1

I'm using ANTLRv3 to parse input that looks like this:

* this is an outline item at level 1
** item at level 2
*** item at level 3
* another item at level 1
* an item with *bold* text

Stars at the beginning of a line mark the start of an outline item. Stars can also be part of an item's text (e.g. *bold*).

This is the grammar to parse outline items without support for stars in the item text:

outline_item: OUTLINE_ITEM_MARKER ITEM_TEXT;
OUTLINE_ITEM_MARKER: STAR_IN_COLUMN_ZERO STAR* (' '|'\t');
ITEM_TEXT: ('a'..'z'|'A'..'Z'|'0'..'9'|'\r'|'\n'|' '|'\t')+;
fragment STAR_IN_COLUMN_ZERO: {getCharPositionInLine()==0}? '*';
fragment STAR: {getCharPositionInLine()>0}? '*';

For the input *** foo bar ANTLR produces the following parse tree:

without_star_in_item_text

So far this works as expected. Now I'm trying to add star to the possible characters for the item text, so I changed the lexer rule for ITEM_TEXT to the following:

ITEM_TEXT: ('a'..'z'|'A'..'Z'|'0'..'9'|'\r'|'\n'|' '|'\t'|STAR)+;

Now for the same input the following parse tree is produced:

with_star_in_item_text

This is the output in ANTLRWorks:

input.txt line 1:0 rule STAR failed predicate: {getCharPositionInLine()>0}?
input.txt line 1:1 missing OUTLINE_ITEM_MARKER at '** foo bar'

It seems that OUTLINE_ITEM_MARKER didn't match due to a MissingTokenException. What's wrong with the grammar, what do I need to change to allow stars to be part of ITEM_TEXT?

paprika
  • 2,424
  • 26
  • 46

2 Answers2

2

Instead of a validating semantic predicate, use a gated semantic predicate 1 in your fragments.

- INSTRUCTIONS:
a - Summarize the ANTLR thread in two sentences.
b - Extract the stretch of the ANTLR thread from "It seems that" through "in your fragments.".

- DATASET EXTRACT:
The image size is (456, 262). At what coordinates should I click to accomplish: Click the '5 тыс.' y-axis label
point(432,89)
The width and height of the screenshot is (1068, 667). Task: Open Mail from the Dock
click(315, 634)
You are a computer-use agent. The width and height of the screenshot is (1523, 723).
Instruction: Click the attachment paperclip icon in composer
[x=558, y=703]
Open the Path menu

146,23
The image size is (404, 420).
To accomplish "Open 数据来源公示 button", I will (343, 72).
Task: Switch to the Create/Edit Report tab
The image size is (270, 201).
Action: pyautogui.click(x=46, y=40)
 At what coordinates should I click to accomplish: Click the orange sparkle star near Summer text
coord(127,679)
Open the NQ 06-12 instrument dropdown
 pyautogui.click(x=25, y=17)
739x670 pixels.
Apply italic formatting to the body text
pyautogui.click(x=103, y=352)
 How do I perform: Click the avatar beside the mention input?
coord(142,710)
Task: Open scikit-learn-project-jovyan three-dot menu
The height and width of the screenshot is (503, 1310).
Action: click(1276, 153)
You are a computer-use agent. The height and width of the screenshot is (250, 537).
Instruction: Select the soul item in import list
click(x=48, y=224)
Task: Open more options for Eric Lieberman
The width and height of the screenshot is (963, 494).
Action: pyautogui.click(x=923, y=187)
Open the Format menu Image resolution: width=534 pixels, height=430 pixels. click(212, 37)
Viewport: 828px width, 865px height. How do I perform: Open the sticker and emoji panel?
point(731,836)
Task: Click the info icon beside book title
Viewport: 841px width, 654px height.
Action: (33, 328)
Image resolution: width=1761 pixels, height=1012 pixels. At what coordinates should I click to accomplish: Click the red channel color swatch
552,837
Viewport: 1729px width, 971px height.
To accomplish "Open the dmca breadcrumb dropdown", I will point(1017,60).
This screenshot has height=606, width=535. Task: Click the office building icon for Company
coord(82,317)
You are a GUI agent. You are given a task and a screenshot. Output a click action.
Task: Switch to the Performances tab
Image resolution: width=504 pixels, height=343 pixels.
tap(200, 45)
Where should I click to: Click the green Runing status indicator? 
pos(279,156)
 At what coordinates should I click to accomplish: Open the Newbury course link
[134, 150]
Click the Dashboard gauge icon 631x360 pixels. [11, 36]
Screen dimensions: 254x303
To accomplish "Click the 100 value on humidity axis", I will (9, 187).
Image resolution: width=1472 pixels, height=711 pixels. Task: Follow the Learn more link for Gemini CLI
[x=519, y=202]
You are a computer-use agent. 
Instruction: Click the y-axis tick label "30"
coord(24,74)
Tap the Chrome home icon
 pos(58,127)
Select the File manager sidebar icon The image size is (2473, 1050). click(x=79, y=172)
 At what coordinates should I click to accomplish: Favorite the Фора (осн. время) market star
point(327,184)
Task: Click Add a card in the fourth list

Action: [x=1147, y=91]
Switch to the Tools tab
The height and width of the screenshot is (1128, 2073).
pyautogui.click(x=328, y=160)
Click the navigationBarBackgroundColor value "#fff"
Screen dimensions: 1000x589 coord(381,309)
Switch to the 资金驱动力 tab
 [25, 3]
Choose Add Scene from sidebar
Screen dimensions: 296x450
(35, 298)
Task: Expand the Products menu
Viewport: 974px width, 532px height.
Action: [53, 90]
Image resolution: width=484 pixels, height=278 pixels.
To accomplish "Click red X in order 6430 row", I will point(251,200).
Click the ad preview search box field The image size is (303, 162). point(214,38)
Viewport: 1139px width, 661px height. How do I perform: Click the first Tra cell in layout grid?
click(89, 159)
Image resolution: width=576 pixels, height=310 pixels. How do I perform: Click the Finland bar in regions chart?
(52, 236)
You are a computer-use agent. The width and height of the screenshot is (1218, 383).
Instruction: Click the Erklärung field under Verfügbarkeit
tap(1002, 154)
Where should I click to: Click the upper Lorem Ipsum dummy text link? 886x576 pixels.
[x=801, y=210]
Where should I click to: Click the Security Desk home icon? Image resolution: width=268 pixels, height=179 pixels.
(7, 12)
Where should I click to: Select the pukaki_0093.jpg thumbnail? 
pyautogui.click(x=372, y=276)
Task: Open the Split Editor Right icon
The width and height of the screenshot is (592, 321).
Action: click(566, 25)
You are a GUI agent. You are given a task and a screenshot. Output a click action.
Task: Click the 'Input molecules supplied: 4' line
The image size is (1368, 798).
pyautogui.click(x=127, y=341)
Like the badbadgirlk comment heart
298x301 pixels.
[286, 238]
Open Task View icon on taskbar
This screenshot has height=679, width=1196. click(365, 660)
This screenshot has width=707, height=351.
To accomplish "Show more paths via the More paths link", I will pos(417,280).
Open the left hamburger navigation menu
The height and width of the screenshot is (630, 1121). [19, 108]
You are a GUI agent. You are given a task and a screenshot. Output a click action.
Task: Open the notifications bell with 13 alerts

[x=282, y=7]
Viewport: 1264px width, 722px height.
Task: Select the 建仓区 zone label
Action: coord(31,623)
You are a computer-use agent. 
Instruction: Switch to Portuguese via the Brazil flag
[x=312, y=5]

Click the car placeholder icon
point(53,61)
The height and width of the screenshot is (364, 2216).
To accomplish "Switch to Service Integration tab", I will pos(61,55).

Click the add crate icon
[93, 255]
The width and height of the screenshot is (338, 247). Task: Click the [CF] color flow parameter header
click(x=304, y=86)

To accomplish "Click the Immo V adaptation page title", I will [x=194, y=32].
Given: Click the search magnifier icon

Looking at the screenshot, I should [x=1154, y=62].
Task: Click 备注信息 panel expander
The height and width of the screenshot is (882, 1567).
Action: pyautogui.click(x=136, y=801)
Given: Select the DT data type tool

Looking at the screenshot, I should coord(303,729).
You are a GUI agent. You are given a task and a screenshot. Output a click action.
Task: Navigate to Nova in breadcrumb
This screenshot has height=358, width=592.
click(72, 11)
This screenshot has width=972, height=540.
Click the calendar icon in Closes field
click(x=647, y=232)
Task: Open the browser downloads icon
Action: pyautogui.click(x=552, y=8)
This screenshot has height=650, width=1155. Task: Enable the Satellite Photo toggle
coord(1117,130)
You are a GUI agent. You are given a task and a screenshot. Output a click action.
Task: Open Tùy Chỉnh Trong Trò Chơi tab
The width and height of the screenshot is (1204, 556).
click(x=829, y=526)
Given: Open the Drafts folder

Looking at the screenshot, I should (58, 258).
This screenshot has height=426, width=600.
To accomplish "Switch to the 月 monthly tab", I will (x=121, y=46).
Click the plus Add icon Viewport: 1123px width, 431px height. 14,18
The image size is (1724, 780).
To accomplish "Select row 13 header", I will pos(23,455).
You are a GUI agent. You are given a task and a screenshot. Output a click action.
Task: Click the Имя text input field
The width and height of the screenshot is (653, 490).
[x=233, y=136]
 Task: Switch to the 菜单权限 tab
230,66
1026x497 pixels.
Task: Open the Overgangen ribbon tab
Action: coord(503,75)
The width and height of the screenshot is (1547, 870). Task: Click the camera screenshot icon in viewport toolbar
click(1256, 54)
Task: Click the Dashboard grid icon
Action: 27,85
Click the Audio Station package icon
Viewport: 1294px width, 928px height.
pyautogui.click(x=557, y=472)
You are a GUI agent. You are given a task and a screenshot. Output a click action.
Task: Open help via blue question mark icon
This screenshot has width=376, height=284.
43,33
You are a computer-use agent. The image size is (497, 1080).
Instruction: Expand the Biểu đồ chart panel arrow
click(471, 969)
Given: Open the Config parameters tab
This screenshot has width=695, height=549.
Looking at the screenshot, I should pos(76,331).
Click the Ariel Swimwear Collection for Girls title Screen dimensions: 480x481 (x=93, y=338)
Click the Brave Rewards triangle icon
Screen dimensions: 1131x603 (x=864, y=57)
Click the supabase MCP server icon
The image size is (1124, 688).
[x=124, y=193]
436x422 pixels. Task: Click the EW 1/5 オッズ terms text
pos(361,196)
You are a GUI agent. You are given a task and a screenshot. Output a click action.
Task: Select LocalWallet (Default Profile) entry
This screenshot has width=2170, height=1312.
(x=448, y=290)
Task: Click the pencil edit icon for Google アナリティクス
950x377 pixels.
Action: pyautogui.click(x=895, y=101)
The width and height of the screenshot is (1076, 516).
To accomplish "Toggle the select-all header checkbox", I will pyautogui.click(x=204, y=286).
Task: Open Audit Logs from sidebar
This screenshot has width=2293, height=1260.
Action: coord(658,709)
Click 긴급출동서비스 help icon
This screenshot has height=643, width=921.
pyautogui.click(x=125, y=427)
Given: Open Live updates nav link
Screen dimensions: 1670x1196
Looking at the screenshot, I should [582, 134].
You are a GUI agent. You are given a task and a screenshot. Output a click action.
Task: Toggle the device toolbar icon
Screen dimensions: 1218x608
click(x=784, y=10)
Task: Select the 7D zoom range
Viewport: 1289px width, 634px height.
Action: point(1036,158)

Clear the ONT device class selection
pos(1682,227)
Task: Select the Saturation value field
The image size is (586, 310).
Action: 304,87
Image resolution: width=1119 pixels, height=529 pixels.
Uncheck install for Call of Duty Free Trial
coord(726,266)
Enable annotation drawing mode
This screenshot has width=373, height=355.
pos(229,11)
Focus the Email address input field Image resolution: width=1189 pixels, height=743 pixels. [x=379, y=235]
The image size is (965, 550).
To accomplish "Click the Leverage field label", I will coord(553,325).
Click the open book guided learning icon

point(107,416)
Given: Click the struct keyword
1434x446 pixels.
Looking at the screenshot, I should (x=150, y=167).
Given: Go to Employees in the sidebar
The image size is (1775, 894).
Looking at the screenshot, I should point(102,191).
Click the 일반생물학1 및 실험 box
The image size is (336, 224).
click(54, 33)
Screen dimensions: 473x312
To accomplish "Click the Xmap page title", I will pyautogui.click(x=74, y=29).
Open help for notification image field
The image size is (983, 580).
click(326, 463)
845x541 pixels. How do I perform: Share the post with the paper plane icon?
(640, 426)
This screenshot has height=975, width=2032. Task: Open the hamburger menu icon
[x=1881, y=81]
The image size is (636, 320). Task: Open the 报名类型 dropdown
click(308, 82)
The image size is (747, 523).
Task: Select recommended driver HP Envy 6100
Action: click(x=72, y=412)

- OUTPUTS FOR THE TASKS:
a - Someone using ANTLRv3 to parse outline items marked by stars at the start of a line finds that adding STAR to the ITEM_TEXT lexer rule makes OUTLINE_ITEM_MARKER fail to match, and ANTLRWorks reports a failed STAR predicate and a missing OUTLINE_ITEM_MARKER. The reply advises using a gated semantic predicate instead of a validating one in the fragments.

b -
It seems that OUTLINE_ITEM_MARKER didn't match due to a MissingTokenException. What's wrong with the grammar, what do I need to change to allow stars to be part of ITEM_TEXT?

paprika
  • 2,424
  • 26
  • 46

2 Answers2

2

Instead of a validating semantic predicate, use a gated semantic predicate 1 in your fragments.